3. Deduplication and Traceability

ID Generation Rules

# event_id = hash(request_id + action + resource_id + 幂等key)
# 确保同一次请求重试不产生重复事件

def generate_event_id(ctx: RequestContext) -> str:
    hash_input = f"{ctx.request_id}|{ctx.action}|{ctx.resource_id}|{ctx.idempotency_key or ctx.timestamp}"
    return f"evt_{sha256(hash_input)[:16]}"

# request_id: 客户端传入或网关生成（UUID）
# correlation_id: 用于跨服务追踪（可传trace_id）

Deduplication Strategy

Write side: Check for duplicates before sending events (Redis: SETNX event_id 1 EX 86400).
Consumption side: Idempotent consumption (database unique index).
Recommendation: Deduplicate on the write side; ensure idempotency on the consumption side.

4. Multi-tenant Isolation and PII Handling

Tenant Isolation

-- 物理隔离：每个租户独立索引/表
-- 逻辑隔离：查询时强制加 tenant_id 条件
-- 穿透防护：SDK层自动注入 tenant_id，查询层校验

PII Classification and Masking

"security": {
  "sensitivity": "high",
  "pii_fields": ["actor.email", "actor.ip"],
  "masking_rules": {
    "email": "***@example.com",
    "ip": "192.168.**.**"
  },
  "encryption": "AES-256-GCM",
  "retention_days": 2555  // 7 years
}

Compliance Deletion Implementation

# 用户注销时：软标记 + 物理删除
def delete_user_events(tenant_id: str, user_id: str):
    # 1. 标记为待删除
    update events 
    set deletion_policy = "purge_queued", 
    where tenant_id = ? and actor.id = ?
    
    # 2. 异步物理删除（满足GDPR 30天宽限期）
    schedule_task(delay_days=30, delete_physically)

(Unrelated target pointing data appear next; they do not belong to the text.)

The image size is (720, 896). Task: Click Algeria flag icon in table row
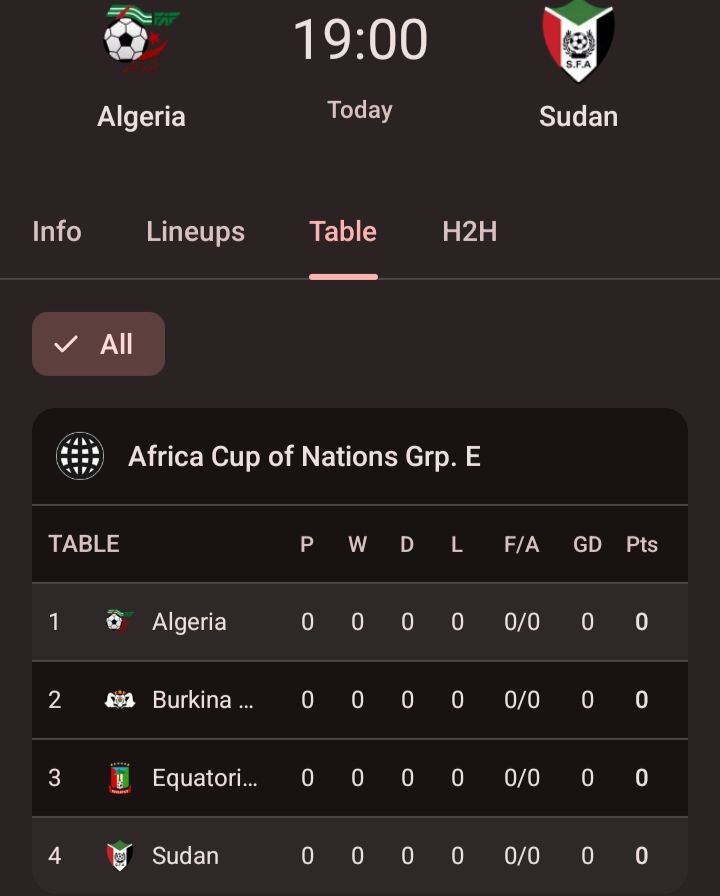[x=119, y=621]
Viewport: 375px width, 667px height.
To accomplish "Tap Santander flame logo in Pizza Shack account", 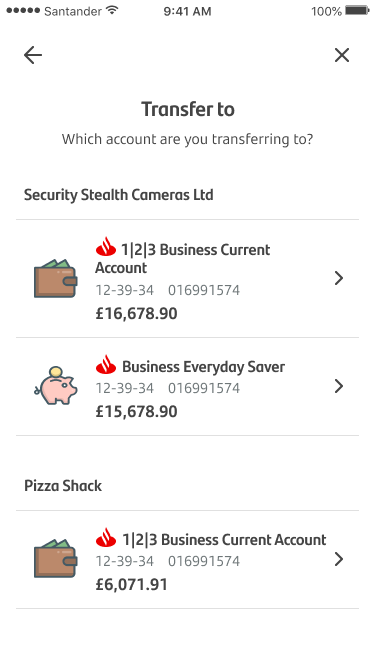I will point(106,538).
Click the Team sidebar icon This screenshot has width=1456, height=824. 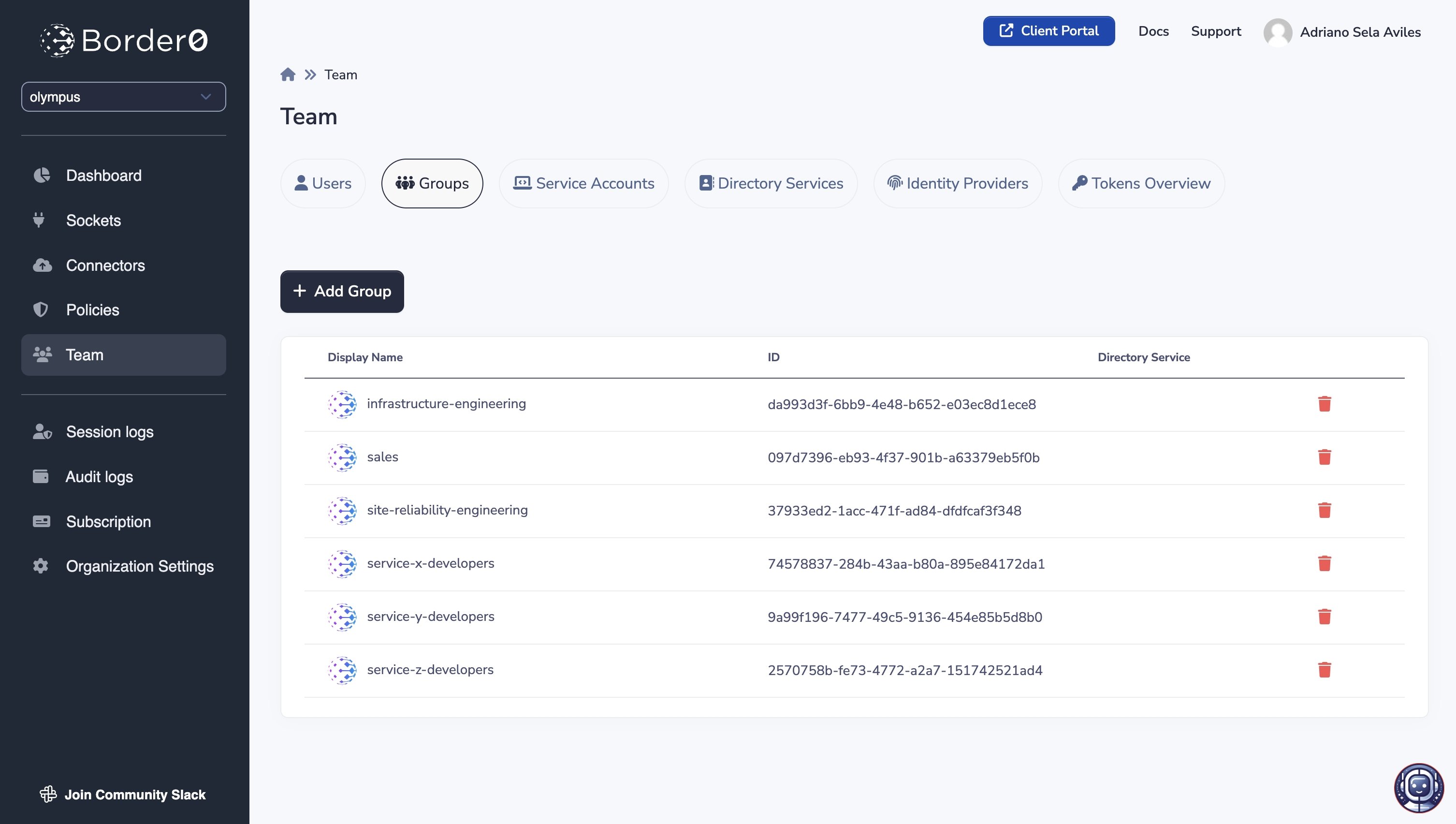pos(43,354)
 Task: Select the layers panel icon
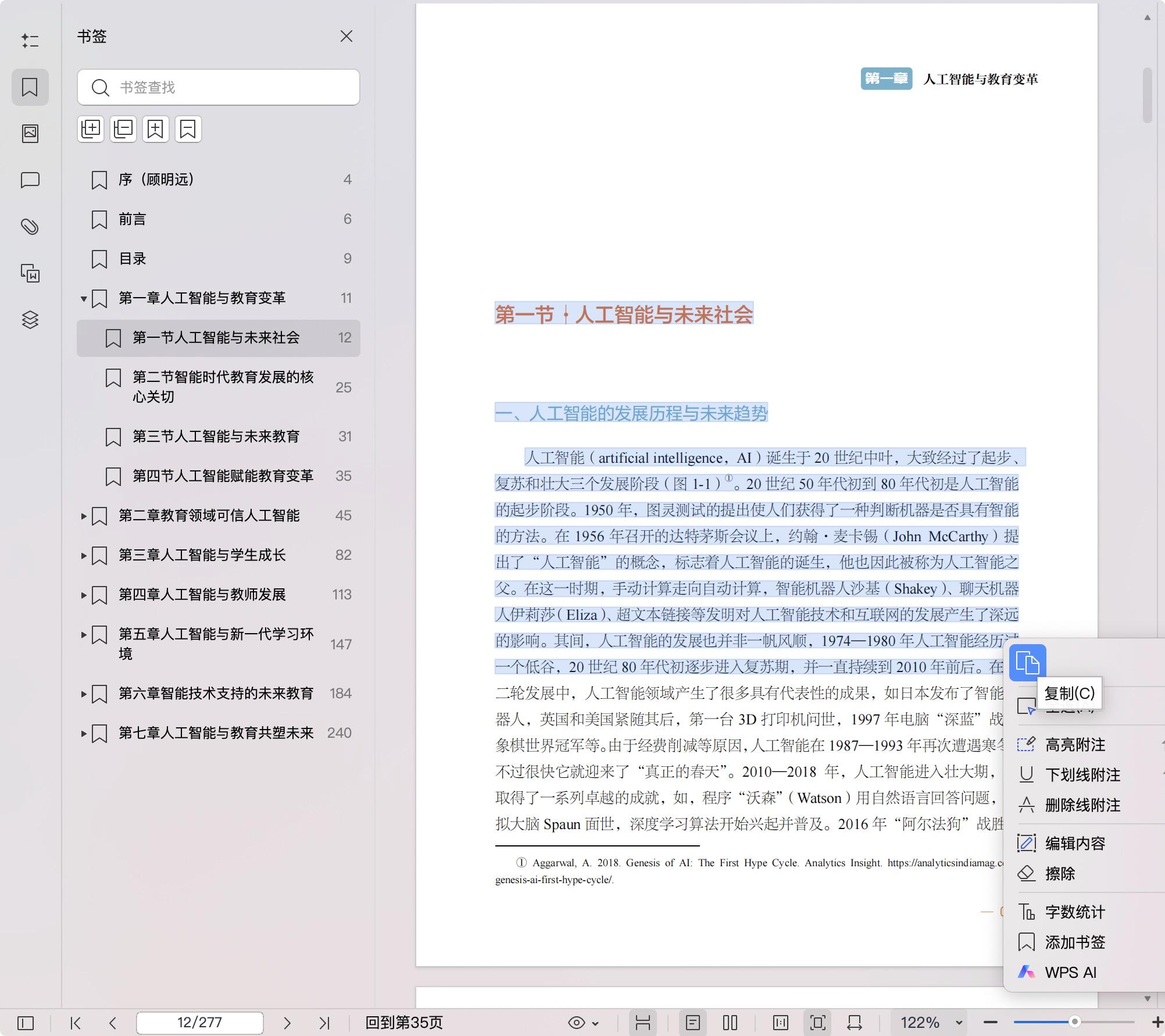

5. Performance and Cost Optimization

Optimization Point	Solution	Expected Benefit
Write	Asynchronous writing (Message Queue)	Main path P99 < 5ms
Storage	Hot/Cold separation (ES hot storage 180 days + S3 cold storage 7 years)	Storage cost -70%
Index	Index only core fields (tenant, actor, action, resource, timestamp)	Indexing cost -50%
Compression	JSON Patch instead of full snapshots	Event size -60%

6. OpenTelemetry Compatibility

"trace": {
  "trace_id": "${otel.trace_id}",
  "span_id": "${otel.span_id}",
  "trace_flags": "${otel.trace_flags}"
}

Directly maps to OTLP spanContext without additional encapsulation.

Summary

Evaluation Criteria	How it's met
Searchability	Fixed core layer + standardized verb/noun, supporting efficient filtering
Extensibility	Flexible extension via `metadata` + `changes`, without modifying the core schema
Traceability	Full link via `trace_id` + `correlation_id`, `changes` support forensics
Cost & Performance	Asynchronous writing + Hot/Cold separation + JSON Patch compression
Security & Compliance	Sensitivity classification + masking rules + retention policy

Core Recommendation: Adopt a dual-layer model: the core layer enforces standards to ensure searchability and alerting, while the extension layer flexibly accommodates business differences. Use JSON Patch for change content instead of full snapshots to keep costs controllable while remaining sufficient for forensics.